Dia 7 de novembro foi um dia de grandes surpresas e de um embate entre Bolsonaro e o atual Congresso, mais especificamente o Senado. Parece uma Guerra Fria (a Guerra Fria foi um período entre o pós-Segunda Guerra Mundial e o final da década de 1980 e foi uma disputa entre Estados Unidos e União Soviética – recebe o nome de “Fria”, porque nunca houve um embate direto entre os países, apesar de várias vezes o conflito ter sido iminente).

Somente hoje, o Senado coloca para votar de surpresa, o aumento do Judiciário, podendo ocasionar um efeito cascata e, por consequência afetar diretamente a pretensão do presidente eleito em cortar gastos, Bolsonaro fala que o Ministério do Trabalho vai perder o status de ministério e se juntará a outra pasta (será um blefe?), Paulo Guedes fala em dar uma prensa no Congresso para votar a Reforma da Previdência ainda este ano, Bolsonaro fala em convencimento, o MDB de Michel Temer  anunciou independência. Em resposta, a votação do Senado, o presidente eleito afirma que na sua primeira semana de governo vai abrir a caixa-preta do BNDES (muitos afirmam que os escândalos da Petrobrás parecerão mínimos próximos aos do banco).

O atual Congresso deu um recado claro ao presidente eleito. Ao aprovar o aumento de salário do Judiciário, fala ao presidente eleito que as pautas-bomba existem e que, ainda este ano, podem travar o máximo possível o governo dele. É óbvio que não podemos fazer prognósticos de como vai ser a relação de Bolsonaro com o Congresso, porque os parlamentares irão mudar muito. Porém, isso pode ser indício, que, assim como outros presidentes, Bolsonaro pode ficar refém dos acordos que precisa fazer com os parlamentares. Além disso, mostra que Bolsonaro está mexendo em um vespeiro muito grande.

Clique aqui e veja sobre a aprovação do aumento salarial do Judiciário

Como resposta, Bolsonaro falou que irá abrir a caixa-preta do BNDES na primeira semana de governo. Caso isso se confirme, seria uma nova série de escândalos. Porém, isso coincide após a decisão do Senado de votar o aumento do Judiciário. É um jogo de quebra-cabeça complexo e que um passo a mais, a Guerra Fria ganharia proporções gigantescas.

Leia sobre a declaração de Bolsonaro

No horário do almoço, o presidente eleito anunciou que as funções do Ministério do Trabalho serão fundidas em outras pastas. Ou seja, seria o fim do Trabalho com status de ministério. Mas o que chama a atenção é que Bolsonaro só disse isso e não explicou mais nada. Seria isso um blefe para ver a reação da opinião pública?
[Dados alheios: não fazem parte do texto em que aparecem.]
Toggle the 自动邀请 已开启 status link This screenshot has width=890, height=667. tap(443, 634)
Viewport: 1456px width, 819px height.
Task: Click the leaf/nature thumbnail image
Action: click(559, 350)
Seria um blefe para fazer a Folha de São Paulo perder a credibilidade? (Foi o jornal paulistano que noticiou isso em primeira mão).

Nesse período de transição, é evidente que o presidente eleito, Jair Bolsonaro, age de modo muito semelhante com Donald Trump, presidente dos Estados Unidos, ao usar ativamente o Twitter e ao falar e depois voltar atrás. É possível que essa autenticidade de Bolsonaro pode fazer com que ele tenha uma boa popularidade.

Clique aqui e saiba mais sobre o fim do Ministério do Trabalho

O outro fato que chama a atenção é que o senador do MDB, Romero Jucá, anunciou que o partido será independente na próxima legislatura, podendo apoiar ou não o presidente em determinadas propostas.

Isso chama muito a atenção, porque é a primeira vez desde a redemocratização que o partido não estaria no governo.

São muitas novidades em pouco tempo e que opinar agora é precipitado, porque estamos lidando com fatos novos e entrando no desconhecido. Mas há uma Guerra Fria entre o Bolsonaro e Congresso, isso há.